Burnham has recently called for the top rate of tax to be hiked to 50p and a council tax reevaluation to target the wealthy. “We have overtaxed labour and undertaxed wealth,” he said last year.

The problem is that Burnham has said a lot of things. While it’s true Burnham has brought the bus network back under public control in Greater Manchester, he’s also allowed tax-exile developers to build skyscrapers with zero affordable housing.

‘the gmca housing investment loans fund actually isn’t supposed to create affordable housing!’ yes that’s what’s being criticised here, the council making loopholes for developers to make millions with little/no benefit to the taxpayer who lends them the money to do it.

— sarah 🇵🇸 (@sazza_jay) May 19, 2026

Manchesterism

Burnham’s political ideology is known as ‘Manchesterism’. One of the proponents of this ideology is Matthew Lawrence of the Common Wealth think tank.

Writing in New Statesman, Lawrence said:

Against the grain of national policy and with limited powers, [Manchester] has begun delivering affordability and economic dynamism in tandem by regaining public control of essentials.

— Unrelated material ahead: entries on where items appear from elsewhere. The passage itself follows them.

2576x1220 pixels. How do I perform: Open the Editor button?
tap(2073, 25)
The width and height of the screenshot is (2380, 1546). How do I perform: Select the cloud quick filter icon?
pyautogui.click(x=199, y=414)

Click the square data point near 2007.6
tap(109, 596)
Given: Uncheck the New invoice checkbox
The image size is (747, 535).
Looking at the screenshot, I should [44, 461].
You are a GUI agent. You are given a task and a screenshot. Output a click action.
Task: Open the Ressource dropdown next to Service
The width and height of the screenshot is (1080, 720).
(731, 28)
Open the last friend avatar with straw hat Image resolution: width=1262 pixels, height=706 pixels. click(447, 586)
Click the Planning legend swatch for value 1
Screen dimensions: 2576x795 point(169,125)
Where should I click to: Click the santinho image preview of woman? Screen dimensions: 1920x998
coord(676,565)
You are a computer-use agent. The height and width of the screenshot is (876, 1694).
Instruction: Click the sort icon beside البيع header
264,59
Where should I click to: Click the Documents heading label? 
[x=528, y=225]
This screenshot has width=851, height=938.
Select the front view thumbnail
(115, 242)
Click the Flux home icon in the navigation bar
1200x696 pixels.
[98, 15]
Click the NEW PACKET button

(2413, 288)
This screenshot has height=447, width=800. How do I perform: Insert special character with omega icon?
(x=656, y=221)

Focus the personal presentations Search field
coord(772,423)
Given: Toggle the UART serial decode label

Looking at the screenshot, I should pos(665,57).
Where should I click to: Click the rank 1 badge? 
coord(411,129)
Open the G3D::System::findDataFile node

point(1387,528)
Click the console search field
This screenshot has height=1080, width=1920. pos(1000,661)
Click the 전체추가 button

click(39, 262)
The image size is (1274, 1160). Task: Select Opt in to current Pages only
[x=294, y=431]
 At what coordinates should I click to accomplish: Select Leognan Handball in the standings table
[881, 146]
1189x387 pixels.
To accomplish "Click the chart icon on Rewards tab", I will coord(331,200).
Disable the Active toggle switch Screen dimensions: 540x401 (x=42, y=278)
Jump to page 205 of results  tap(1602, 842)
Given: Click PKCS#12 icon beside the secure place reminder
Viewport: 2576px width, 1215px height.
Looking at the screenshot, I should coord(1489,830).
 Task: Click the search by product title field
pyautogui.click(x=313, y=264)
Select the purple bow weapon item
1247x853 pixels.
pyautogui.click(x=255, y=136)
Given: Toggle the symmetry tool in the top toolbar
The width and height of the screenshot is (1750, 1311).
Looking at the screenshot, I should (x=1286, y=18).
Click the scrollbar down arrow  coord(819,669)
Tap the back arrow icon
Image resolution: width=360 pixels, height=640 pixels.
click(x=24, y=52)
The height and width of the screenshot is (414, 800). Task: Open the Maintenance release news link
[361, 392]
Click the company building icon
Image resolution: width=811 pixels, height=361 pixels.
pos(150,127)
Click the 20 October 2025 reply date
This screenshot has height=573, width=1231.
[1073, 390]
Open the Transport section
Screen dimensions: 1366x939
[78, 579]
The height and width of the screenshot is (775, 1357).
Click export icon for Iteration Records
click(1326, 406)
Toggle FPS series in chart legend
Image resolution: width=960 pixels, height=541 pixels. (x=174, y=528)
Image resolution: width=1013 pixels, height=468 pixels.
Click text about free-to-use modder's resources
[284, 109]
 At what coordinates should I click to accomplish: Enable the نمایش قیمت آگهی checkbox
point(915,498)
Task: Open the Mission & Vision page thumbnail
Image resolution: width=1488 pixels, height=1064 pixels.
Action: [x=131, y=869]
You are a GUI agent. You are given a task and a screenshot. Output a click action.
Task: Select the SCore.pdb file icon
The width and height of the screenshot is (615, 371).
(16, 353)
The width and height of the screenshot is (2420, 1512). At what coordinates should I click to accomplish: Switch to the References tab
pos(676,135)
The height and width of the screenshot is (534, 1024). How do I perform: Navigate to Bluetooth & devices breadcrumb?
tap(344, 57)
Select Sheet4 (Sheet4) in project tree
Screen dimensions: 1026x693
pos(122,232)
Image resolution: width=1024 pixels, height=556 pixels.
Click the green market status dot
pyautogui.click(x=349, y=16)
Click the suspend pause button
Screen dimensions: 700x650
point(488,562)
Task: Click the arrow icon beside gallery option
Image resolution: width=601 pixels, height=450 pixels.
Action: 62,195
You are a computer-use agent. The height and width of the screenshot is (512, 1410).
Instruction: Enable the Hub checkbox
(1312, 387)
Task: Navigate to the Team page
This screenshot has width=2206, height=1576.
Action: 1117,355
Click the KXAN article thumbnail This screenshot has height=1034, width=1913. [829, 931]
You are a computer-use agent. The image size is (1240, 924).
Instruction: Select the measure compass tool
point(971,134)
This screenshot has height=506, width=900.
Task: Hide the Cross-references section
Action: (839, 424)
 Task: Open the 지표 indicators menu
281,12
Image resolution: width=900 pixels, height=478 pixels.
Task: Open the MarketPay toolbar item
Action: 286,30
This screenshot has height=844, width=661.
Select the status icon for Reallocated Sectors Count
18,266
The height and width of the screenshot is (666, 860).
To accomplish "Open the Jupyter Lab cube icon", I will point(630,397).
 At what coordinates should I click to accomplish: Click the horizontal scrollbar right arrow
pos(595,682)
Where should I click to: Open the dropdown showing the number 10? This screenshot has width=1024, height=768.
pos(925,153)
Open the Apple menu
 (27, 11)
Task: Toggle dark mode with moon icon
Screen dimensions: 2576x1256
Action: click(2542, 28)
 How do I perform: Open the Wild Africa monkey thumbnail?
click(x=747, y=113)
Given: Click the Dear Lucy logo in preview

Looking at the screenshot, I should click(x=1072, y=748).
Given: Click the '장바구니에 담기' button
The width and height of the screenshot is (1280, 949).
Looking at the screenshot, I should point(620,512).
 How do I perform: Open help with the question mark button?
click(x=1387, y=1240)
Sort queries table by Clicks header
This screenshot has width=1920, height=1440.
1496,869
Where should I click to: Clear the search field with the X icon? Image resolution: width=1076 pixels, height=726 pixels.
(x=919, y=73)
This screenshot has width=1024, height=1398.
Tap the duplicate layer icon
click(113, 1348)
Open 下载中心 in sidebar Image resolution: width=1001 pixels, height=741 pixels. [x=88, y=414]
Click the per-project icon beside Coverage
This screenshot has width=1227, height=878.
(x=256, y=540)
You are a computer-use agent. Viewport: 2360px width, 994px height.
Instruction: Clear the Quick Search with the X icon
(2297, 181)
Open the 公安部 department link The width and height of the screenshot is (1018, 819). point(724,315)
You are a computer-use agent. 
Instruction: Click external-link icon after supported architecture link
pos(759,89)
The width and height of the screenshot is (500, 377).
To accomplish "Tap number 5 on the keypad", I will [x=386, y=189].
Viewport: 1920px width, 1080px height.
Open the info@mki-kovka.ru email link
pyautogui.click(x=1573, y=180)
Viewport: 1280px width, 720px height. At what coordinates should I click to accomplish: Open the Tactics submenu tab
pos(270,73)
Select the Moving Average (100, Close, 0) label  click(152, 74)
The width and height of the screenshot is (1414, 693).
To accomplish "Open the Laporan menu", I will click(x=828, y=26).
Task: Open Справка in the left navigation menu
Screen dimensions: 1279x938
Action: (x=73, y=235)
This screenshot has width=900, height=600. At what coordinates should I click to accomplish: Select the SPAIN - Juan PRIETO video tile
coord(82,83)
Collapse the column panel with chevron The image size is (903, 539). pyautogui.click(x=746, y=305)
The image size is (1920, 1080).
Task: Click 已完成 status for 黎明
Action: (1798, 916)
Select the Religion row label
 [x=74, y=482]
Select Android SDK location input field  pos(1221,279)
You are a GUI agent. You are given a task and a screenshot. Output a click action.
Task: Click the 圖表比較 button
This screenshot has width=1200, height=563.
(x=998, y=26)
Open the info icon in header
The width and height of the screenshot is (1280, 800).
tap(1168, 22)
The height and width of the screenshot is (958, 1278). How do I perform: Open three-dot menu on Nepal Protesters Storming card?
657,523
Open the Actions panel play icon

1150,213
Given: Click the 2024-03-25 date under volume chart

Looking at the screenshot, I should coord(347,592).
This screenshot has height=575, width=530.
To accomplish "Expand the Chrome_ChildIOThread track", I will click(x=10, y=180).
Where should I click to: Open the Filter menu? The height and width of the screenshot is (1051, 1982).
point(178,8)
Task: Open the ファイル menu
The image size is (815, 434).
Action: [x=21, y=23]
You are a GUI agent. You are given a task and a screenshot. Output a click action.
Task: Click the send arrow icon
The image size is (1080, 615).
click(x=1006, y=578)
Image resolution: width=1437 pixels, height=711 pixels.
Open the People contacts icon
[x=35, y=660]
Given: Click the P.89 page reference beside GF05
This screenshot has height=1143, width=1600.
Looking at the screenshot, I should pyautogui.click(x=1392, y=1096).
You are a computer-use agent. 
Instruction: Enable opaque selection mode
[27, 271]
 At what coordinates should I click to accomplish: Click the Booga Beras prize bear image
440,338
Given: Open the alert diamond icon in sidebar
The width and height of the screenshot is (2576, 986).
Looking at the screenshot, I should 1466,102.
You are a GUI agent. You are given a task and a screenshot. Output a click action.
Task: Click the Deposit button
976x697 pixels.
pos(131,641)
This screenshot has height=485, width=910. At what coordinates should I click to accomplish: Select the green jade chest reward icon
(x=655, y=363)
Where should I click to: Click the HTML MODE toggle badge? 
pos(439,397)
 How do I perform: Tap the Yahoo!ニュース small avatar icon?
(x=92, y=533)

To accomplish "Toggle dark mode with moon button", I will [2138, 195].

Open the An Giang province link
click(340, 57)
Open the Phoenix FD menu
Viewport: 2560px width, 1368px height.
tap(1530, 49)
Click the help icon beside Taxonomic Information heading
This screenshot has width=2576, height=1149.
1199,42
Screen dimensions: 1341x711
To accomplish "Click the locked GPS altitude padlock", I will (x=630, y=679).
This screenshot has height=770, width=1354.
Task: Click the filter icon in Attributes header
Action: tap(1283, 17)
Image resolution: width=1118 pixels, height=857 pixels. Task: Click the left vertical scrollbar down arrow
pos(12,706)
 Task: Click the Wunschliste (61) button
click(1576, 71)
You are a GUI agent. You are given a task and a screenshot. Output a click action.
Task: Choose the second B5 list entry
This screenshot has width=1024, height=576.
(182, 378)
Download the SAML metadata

This is not just a project to tackle the cost of living crisis, but an institutional basis for a more inclusive, resilient and democratic society – one in which belonging is built through what we experience in common rather than divided by what we can afford.

Manchesterism is the theory in motion and the political project capable of carrying it. The argument that follows is the case for taking its logic to national scale, and for building the coalition that can do so.

As someone who’s lived in Manchester and still visits, ‘affordable’ isn’t a word I’d use to describe it. While it’s great public transport is now cheaper, housing certainly isn’t. When I left the city in 2015, I was paying £700 for a two-bedroom semi in South Manchester. When I looked the other day, that was roughly how much you’d pay for a single room in a house share.

Would house prices be more affordable if the city had focussed on affordable homes over unaffordable skyscraper condos? I guess we’ll never know!

On the topic of wealth taxes, Lawrence told Novara this week:

I think we should recognise that a wealth tax, even the sort of, you know, sort of more upper tier estimates, doesn’t really raise, sort of, that much, and obviously its role might be sort of to discipline, but actually this is about saying let’s be about production.

Let’s produce affordable council housing at scale. Let’s build clean public power at scale. Let’s think about public transport networks to connect cities.

‘Disciplining’ the rich is precisely the point.

The reason we don’t get affordable housing is because billionaire property developers use the power wealth grants them to ensure they don’t have to build any. Unless we make these people less powerful, they will continue to suck up wealth and assets like a black hole.

What’s on offer?

Andy Burnham is running to become the British prime minister, and yet we have very little idea of what he plans to do when he’s in power. Given that the Labour Party is talking about ‘coronating’ Burnham if he wins in Makerfield, we need answers now.

As much as we want cheaper buses, they won’t be enough to counter the decline which results from widening wealth inequality.